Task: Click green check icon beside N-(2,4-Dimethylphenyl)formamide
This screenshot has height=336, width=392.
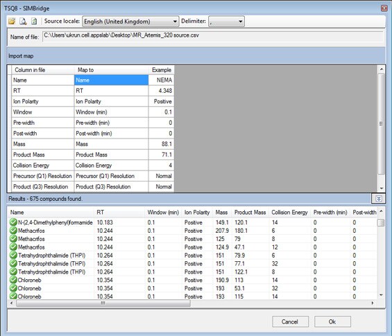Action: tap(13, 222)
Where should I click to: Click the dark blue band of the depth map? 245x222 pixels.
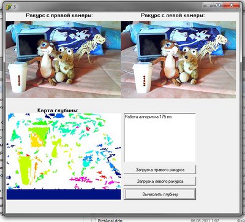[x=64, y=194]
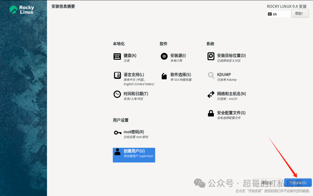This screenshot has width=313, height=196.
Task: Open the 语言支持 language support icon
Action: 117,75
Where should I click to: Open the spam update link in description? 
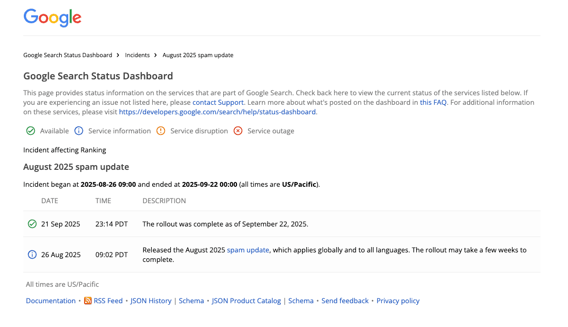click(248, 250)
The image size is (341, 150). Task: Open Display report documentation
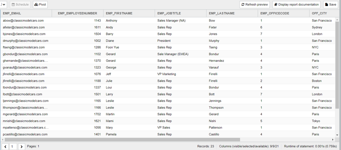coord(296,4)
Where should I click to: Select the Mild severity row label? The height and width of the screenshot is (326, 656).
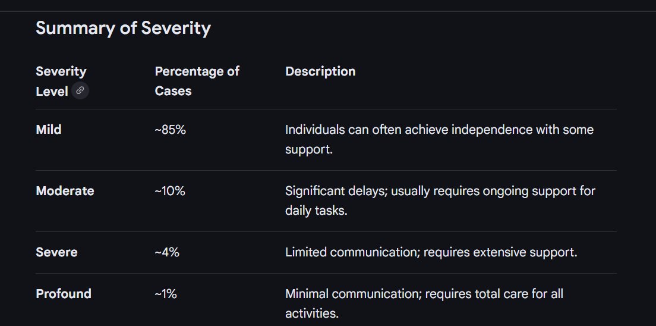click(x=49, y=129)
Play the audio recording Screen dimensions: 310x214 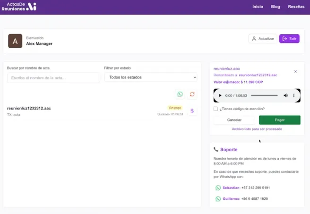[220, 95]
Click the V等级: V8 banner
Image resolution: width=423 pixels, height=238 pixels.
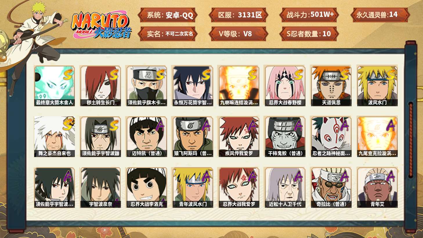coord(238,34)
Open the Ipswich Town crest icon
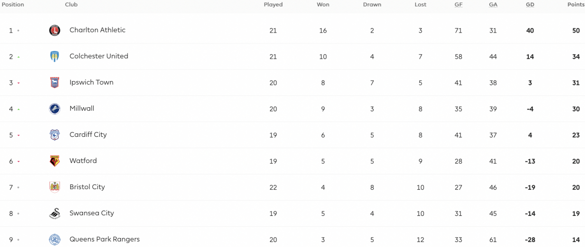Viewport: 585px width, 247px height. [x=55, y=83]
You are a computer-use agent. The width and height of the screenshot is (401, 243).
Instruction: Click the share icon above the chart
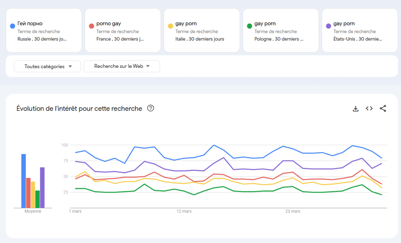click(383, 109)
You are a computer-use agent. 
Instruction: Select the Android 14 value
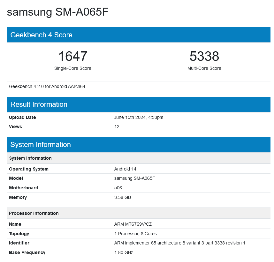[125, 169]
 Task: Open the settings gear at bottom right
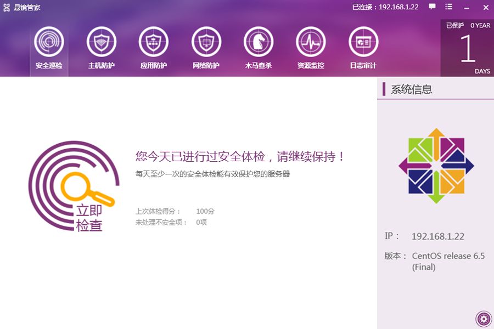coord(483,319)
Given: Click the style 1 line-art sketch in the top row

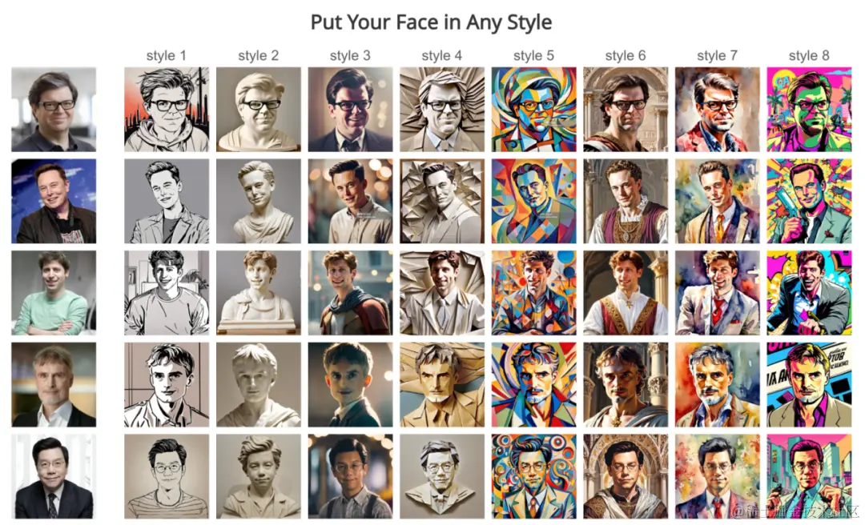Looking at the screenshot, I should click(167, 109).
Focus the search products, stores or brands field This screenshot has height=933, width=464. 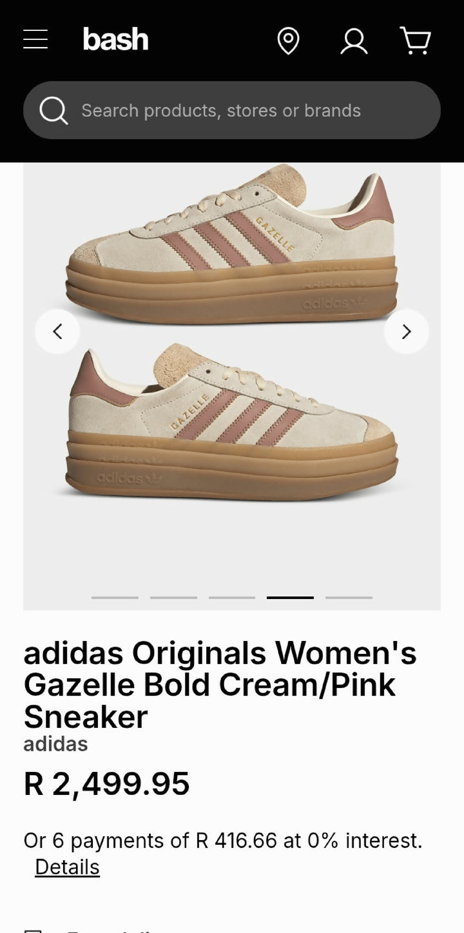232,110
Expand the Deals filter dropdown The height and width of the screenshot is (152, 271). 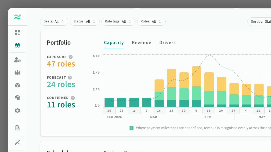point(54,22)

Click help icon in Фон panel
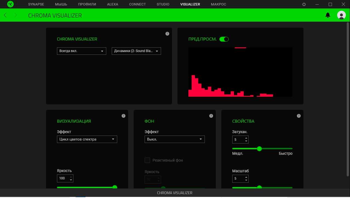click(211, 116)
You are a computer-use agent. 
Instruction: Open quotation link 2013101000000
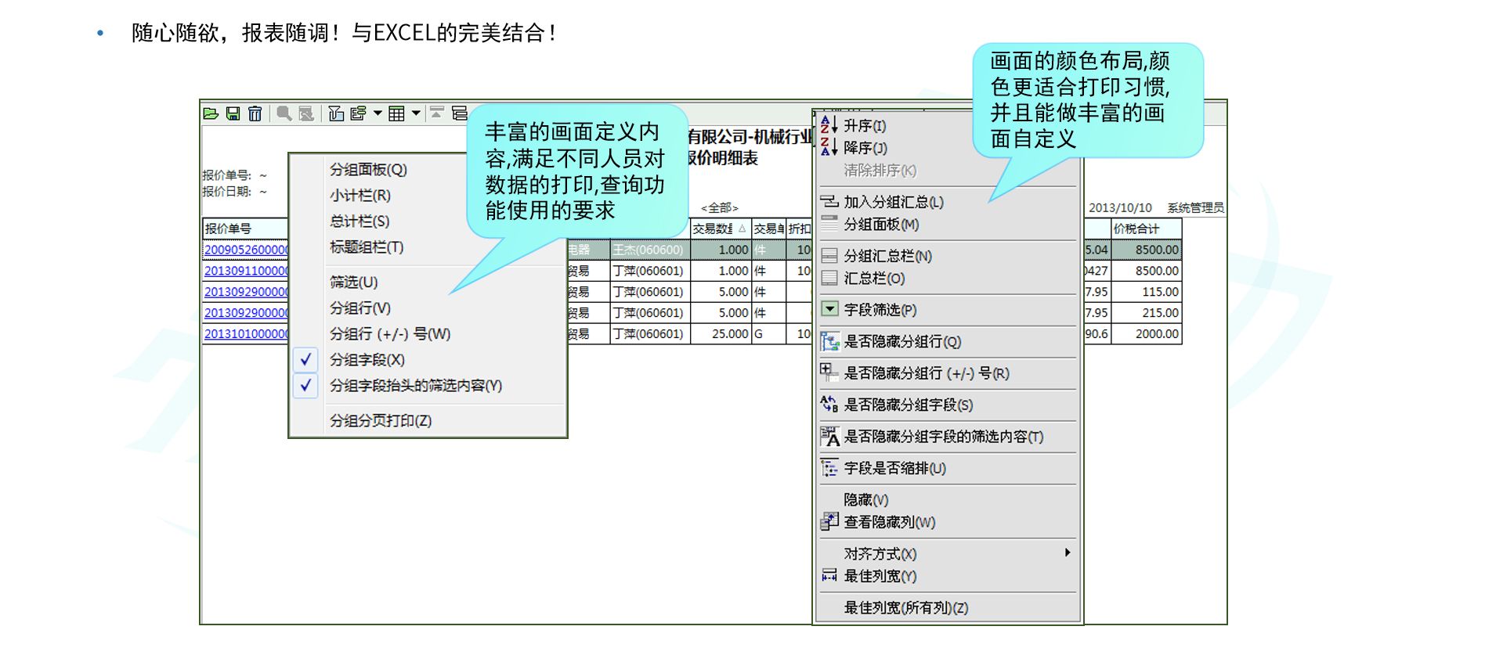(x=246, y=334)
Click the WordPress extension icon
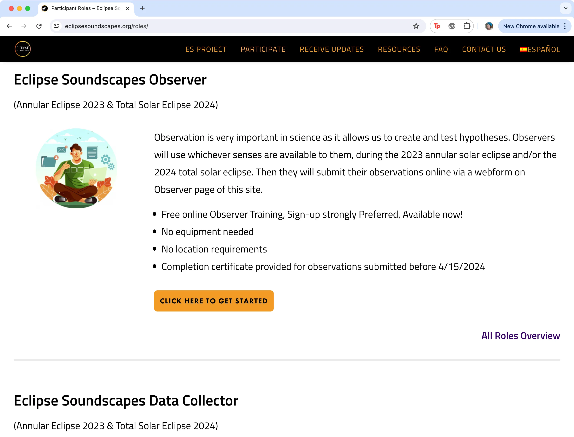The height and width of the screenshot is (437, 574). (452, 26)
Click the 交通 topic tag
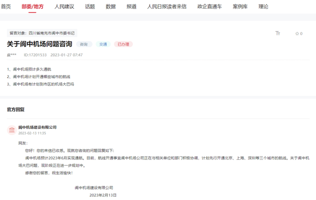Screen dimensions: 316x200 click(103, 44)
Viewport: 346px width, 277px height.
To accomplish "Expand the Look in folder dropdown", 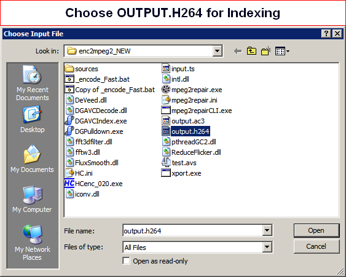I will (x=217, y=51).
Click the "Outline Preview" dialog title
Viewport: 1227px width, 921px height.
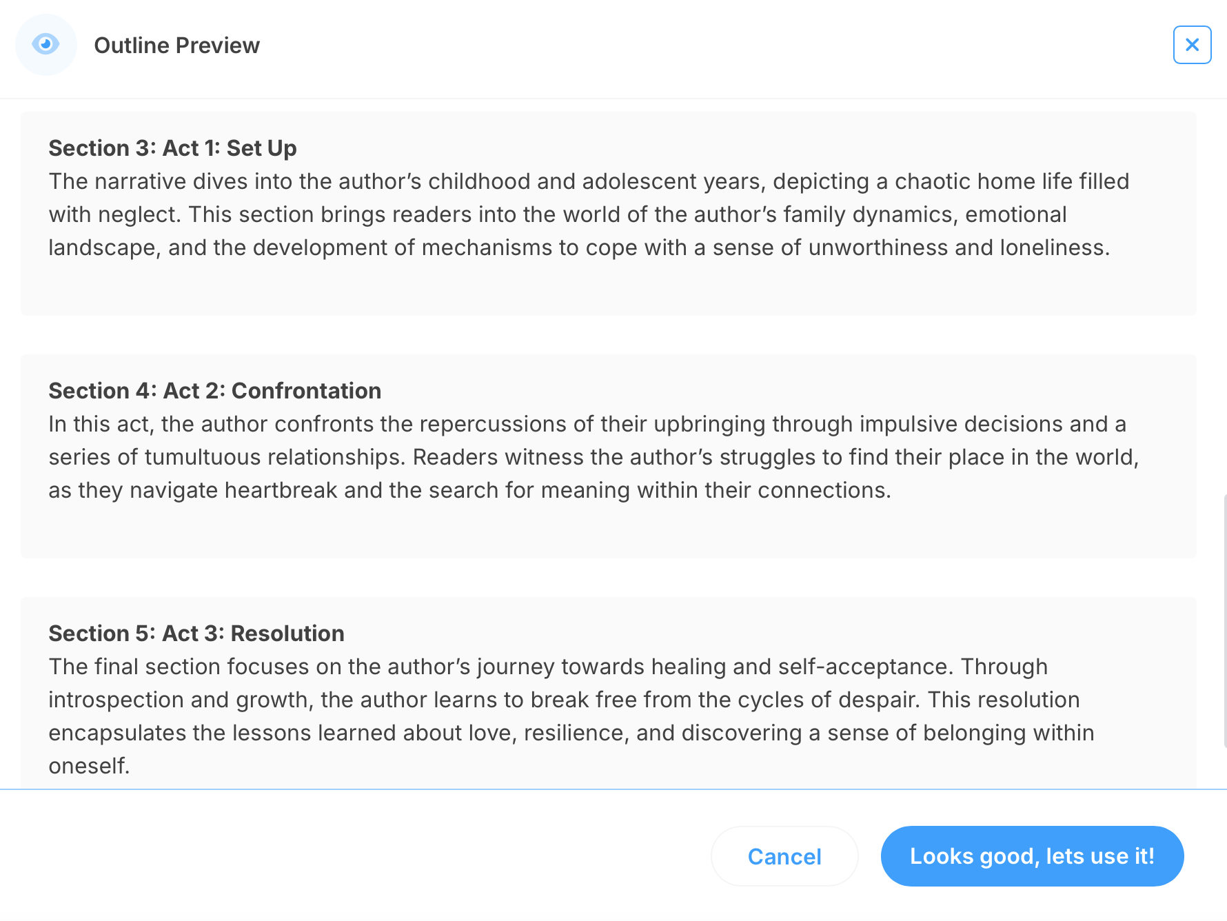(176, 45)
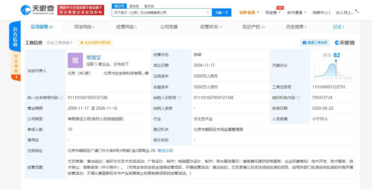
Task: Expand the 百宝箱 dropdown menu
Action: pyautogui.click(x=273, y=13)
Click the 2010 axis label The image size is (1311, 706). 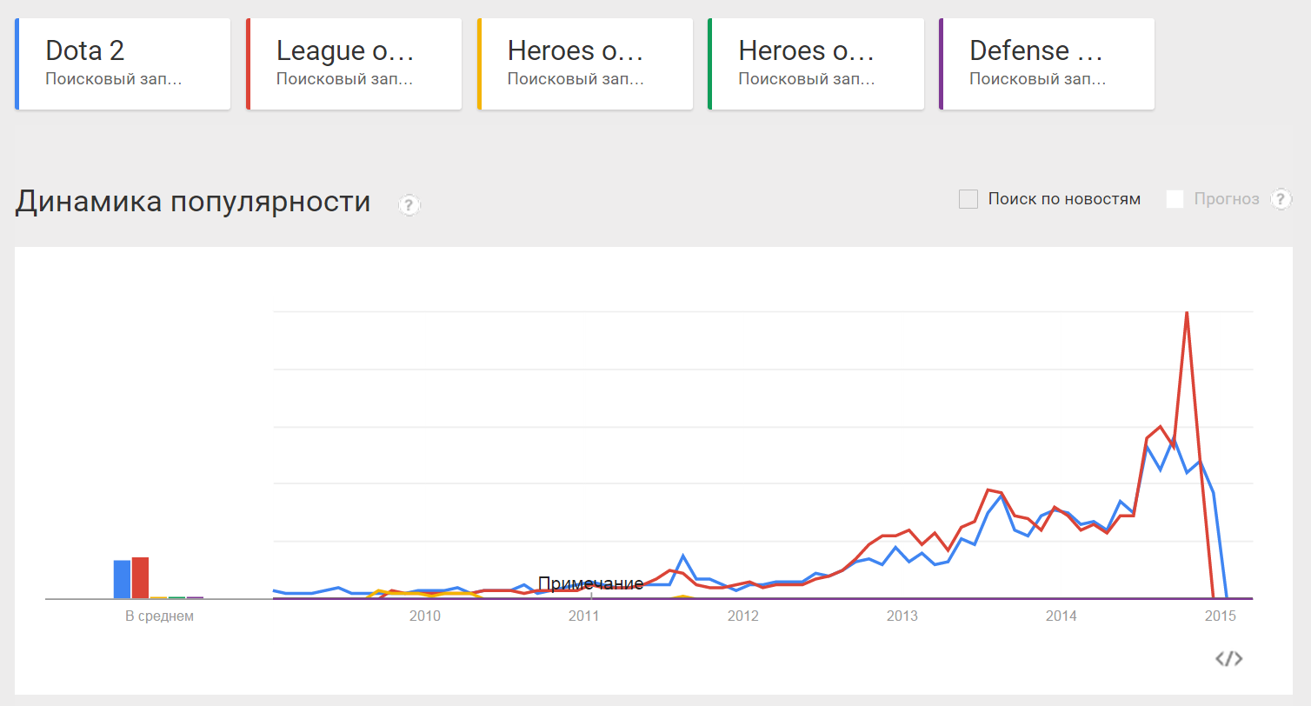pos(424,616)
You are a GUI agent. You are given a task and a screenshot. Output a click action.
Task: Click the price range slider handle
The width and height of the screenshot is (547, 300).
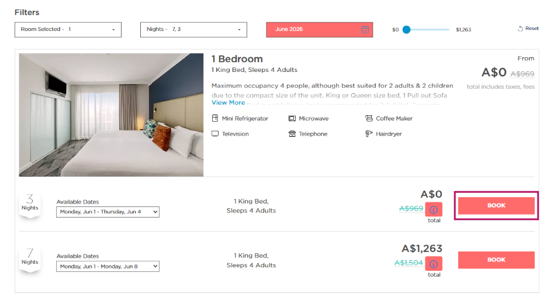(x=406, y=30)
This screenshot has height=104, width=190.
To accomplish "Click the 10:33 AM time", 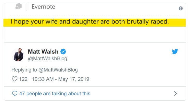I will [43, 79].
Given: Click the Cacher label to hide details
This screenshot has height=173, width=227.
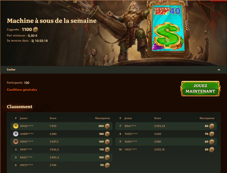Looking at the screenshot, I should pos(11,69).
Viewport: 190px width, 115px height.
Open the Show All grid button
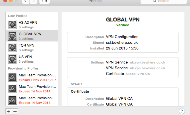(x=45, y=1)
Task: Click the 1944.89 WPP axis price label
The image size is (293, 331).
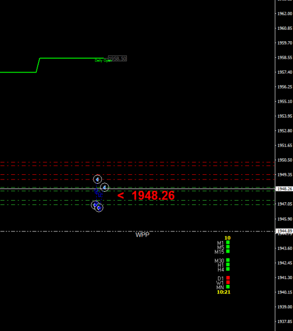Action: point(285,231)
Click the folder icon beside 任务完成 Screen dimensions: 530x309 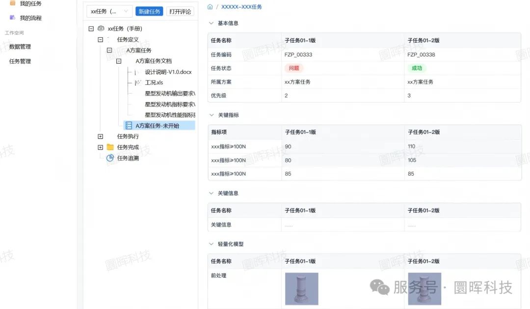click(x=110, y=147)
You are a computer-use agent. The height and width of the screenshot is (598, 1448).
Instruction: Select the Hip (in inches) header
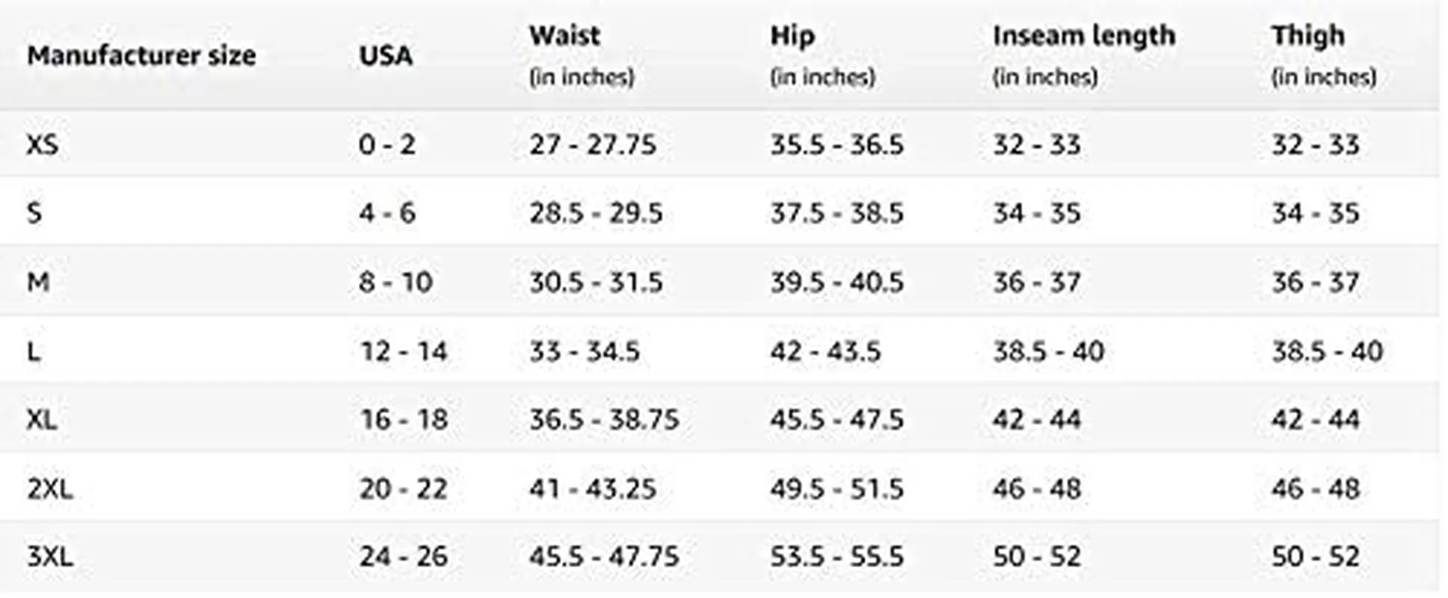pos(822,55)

.....

Look through the entries for the string "computer". Every line that has it belongs in the answer.

You are a computer-use agent. The width and height of the screenshot is (401, 243).
You are a computer-use agent. 
You are a computer-use agent. 
You are a computer-use agent. The height and width of the screenshot is (598, 1448).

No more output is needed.